## НАБОР ЗАДАНИЙ
A - Что, согласно отрывку о детской привязанности, продемонстрировали исследователи привязанности по всему миру?
B - Переведите на английский язык предложение из отрывка о детской привязанности: «Здоровая привязанность в детстве также становится шаблоном для будущих отношений детей».
C - Напишите продолжение отрывка о детской привязанности, начиная сразу после его последнего предложения.

## ВЫБРАННЫЙ ОТРЫВОК

——

За годы, прошедшие с выдвижения Боулби и Винникоттом своих идей, исследователи привязанности по всему миру продемонстрировали, что у большинства детей имеется привязанность, дающая им чувство защищенности.
Когда они вырастают, восприимчивость их родителей в детстве помогает им справляться со своими страхами и тревогами. Если они не столкнутся с сокрушительными жизненными событиями — психологической травмой, — которые выводят из строя систему саморегуляции, то на протяжении всей своей жизни они будут сохранять фундаментальное состояние эмоциональной защищенности.
Здоровая привязанность в детстве также становится шаблоном для будущих отношений детей. Они улавливают чувства других людей и с ранних лет учатся отличать реальность от выдумки. У них вырабатывается нюх на обман и опасных людей.
С такими детьми, как правило, приятно вместе играть, и взаимодействие с другими детьми способствует развитию у них самоуверенности. Научившись синхронизироваться с другими людьми, они замечают малейшие изменения в голосе и выражении лица, подстраивая соответствующим образом свое поведение. Они учатся жить в рамках общего восприятия мира, и им гораздо легче стать значимыми членами общества.

——

## ИСХОДНЫЕ ДАННЫЕ

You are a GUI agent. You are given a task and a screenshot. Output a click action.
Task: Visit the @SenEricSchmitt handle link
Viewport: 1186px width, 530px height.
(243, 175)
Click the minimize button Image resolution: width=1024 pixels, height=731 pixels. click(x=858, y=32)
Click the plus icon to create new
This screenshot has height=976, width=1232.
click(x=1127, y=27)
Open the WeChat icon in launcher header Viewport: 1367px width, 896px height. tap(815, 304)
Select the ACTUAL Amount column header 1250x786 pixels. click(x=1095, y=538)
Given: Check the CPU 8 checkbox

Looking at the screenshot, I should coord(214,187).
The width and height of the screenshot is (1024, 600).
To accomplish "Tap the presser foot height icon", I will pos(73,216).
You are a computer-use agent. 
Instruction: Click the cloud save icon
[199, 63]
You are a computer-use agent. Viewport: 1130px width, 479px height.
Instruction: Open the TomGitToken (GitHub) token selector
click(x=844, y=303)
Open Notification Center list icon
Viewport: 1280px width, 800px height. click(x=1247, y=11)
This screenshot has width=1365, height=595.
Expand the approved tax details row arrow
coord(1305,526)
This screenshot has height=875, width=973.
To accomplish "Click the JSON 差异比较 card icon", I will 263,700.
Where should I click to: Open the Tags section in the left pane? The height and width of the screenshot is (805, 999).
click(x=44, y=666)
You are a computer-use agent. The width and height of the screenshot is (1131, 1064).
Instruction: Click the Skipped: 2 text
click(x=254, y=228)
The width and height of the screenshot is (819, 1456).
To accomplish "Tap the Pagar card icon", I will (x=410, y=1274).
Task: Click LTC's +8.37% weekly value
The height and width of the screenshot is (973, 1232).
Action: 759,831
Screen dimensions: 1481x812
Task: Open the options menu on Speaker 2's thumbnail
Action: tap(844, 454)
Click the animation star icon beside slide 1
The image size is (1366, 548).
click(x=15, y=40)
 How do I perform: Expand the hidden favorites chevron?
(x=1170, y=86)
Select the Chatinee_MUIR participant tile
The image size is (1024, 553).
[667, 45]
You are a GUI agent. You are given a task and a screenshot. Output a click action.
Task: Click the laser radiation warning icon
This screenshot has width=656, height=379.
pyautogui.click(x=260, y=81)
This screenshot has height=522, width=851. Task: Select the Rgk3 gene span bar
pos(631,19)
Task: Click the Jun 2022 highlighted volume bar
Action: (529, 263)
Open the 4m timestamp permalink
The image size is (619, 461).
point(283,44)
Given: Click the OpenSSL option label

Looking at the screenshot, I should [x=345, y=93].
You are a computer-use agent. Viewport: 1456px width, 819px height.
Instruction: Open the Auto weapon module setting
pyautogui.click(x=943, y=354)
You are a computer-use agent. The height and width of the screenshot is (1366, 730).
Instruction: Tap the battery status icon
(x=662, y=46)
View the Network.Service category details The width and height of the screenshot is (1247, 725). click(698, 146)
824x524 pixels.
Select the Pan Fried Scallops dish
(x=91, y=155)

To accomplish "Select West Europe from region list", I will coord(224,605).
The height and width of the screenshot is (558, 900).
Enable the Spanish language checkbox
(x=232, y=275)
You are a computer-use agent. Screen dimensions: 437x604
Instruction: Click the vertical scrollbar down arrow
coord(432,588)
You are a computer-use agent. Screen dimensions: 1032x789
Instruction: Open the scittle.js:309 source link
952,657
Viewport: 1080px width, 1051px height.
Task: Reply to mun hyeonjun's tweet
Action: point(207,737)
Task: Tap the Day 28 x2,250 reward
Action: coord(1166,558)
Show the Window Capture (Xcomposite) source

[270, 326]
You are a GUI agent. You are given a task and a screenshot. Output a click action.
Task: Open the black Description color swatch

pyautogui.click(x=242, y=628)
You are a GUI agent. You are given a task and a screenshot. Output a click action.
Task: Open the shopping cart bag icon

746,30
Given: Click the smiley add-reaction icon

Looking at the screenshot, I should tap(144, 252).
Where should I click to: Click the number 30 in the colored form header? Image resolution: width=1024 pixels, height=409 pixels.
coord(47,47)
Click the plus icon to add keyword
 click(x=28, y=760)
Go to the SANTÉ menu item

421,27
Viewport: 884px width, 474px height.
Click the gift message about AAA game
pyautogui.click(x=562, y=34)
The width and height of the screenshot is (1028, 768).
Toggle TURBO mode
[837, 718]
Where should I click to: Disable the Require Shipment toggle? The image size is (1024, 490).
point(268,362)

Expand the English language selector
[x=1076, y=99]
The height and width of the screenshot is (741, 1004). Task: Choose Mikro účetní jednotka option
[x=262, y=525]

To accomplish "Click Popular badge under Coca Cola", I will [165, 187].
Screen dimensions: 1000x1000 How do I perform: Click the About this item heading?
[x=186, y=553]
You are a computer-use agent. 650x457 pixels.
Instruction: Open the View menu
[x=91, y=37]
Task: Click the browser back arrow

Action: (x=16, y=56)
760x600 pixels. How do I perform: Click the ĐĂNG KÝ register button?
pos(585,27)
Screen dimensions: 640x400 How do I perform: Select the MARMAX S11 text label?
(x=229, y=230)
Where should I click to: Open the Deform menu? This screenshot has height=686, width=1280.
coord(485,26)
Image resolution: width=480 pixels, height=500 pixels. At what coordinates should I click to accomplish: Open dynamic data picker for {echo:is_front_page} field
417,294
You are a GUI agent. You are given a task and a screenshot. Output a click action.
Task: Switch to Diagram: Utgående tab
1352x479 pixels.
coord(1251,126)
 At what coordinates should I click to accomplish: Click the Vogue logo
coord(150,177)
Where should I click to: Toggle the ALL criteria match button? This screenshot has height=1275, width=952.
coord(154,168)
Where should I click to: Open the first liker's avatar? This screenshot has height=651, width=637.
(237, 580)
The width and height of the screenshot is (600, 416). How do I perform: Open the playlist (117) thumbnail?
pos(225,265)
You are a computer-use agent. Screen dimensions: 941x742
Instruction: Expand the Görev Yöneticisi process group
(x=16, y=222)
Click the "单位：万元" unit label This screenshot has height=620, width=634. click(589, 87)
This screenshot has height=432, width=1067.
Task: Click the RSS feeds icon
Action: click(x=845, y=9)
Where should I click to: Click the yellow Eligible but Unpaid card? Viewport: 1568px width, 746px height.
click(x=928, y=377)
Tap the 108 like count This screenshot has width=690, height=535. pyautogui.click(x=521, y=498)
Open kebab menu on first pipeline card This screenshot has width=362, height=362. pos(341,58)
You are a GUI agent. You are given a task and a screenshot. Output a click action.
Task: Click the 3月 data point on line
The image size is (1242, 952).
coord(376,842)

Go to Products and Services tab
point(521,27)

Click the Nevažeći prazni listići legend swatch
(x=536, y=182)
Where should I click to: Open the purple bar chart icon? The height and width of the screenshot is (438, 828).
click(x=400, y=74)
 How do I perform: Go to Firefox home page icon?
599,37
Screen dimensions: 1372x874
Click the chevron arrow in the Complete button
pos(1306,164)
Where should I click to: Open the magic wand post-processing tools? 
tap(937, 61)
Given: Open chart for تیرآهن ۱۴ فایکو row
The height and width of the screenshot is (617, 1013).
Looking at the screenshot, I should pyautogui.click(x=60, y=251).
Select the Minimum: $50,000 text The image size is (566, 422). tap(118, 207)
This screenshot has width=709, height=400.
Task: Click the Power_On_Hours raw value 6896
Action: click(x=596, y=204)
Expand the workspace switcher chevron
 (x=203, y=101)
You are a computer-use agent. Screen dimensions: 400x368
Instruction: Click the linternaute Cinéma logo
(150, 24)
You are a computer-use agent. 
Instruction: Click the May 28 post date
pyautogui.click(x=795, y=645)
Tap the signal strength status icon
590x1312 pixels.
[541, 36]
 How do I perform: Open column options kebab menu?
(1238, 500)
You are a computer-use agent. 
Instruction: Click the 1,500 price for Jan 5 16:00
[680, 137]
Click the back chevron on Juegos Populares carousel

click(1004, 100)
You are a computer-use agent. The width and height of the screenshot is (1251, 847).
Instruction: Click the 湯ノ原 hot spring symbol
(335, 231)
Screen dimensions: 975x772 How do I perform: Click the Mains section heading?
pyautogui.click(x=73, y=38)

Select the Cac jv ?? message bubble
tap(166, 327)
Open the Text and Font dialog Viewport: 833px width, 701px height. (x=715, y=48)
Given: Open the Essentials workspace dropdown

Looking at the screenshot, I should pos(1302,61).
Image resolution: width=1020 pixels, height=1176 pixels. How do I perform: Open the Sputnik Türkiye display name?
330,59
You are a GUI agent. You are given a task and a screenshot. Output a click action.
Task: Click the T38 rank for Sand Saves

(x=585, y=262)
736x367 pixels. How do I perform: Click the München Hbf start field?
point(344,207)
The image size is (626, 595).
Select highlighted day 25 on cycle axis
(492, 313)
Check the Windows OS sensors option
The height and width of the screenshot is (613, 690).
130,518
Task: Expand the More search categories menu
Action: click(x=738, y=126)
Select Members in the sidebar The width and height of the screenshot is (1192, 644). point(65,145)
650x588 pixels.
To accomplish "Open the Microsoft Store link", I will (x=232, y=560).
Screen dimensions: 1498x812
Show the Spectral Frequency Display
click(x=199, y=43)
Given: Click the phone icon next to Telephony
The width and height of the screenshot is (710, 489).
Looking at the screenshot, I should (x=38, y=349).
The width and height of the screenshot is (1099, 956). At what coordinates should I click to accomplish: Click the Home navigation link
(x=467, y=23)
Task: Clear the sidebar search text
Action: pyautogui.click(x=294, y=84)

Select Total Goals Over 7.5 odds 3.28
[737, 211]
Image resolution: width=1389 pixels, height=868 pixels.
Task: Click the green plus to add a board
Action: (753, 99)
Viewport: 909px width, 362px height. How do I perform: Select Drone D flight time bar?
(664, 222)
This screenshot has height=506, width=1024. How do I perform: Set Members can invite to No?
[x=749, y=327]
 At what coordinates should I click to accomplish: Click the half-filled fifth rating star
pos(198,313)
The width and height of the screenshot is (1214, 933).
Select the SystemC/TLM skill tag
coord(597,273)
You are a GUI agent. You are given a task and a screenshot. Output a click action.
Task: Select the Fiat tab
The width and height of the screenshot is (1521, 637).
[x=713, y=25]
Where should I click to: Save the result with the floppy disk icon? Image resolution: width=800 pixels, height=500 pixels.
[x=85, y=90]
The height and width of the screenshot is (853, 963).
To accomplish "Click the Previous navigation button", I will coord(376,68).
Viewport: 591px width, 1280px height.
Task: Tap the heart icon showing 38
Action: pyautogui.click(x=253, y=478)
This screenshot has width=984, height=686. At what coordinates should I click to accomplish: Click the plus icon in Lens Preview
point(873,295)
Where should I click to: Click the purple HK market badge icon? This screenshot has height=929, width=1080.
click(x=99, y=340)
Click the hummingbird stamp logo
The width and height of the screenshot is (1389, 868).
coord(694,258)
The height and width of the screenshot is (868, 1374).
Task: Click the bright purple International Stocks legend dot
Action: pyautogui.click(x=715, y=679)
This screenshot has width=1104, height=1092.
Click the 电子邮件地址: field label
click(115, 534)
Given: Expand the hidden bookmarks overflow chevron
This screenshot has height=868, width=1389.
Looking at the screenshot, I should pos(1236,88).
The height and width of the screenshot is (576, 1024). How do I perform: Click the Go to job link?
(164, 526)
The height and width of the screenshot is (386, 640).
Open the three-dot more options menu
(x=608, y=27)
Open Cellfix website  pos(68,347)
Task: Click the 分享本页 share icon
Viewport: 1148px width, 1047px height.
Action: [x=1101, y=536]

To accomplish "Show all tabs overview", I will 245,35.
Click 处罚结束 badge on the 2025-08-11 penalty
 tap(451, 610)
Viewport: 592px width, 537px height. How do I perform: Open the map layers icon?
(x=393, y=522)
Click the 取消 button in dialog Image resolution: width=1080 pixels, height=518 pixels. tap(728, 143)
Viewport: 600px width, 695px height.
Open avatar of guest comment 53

——

## НАБОР ОТВЕТОВ
A - Что у большинства детей имеется привязанность, дающая им чувство защищенности.

B - Healthy attachment in childhood also becomes a template for children's future relationships.

C -
Вместе с тем пренебрежительное или жестокое обращение способны запустить этот процесс в обратном направлении. Дети, столкнувшиеся с жестокостью, зачастую крайне восприимчивы к изменениям в голосе и лице, однако склонны реагировать на них как на угрозу, вместо того, чтобы использовать эту информацию для подстройки. Доктор Сет Поллак из Университета Висконсина показал фотографии с различными выражениями лица группе обычных восьмилетних детей и группе детей того же возраста, которые пережили жестокое обращение, сравнив между собой их реакции. Рассматривая эти фотографии, на которых спектр эмоций менялся от злости до грусти, дети из второй группы были особенно восприимчивы к малейшим проявлениям злости.
Это одна из причин, по которым столкнувшиеся с жестоким обращением дети так легко пугаются или становятся настороженными.
Только представьте себе, каково пробираться мимо океана лиц в школьном коридоре, пытаясь понять, кто из этих людей может на тебя напасть.
Детям, которые слишком бурно реагируют на агрессию со стороны сверстников, которые неспособны улавливать потребности других детей, которые чуть что замыкаются в себе или теряют контроль над своими импульсами, найти друзей оказывается намного сложнее. В конечном счете они могут научиться скрывать свой страх, изображая из себя крутых, либо же они начинают все больше и больше времени проводить в одиночестве за просмотром телевизора или видеоиграми, от чего их навыки коммуникации и эмоциональная саморегуляция страдают еще больше.
Потребность в привязанности никогда не ослабевает. Большинству людей чувство оторванности от окружающих попросту невыносимо. Люди, неспособные устанавливать нормальную связь с коллегами, друзьями или близкими, как правило, находят другие способы взаимодействия: например, посредством болезни, судебных исков или семейной вражды. Они готовы на все, лишь бы избавиться от этого неприятного чувства одиночества и отчужденности.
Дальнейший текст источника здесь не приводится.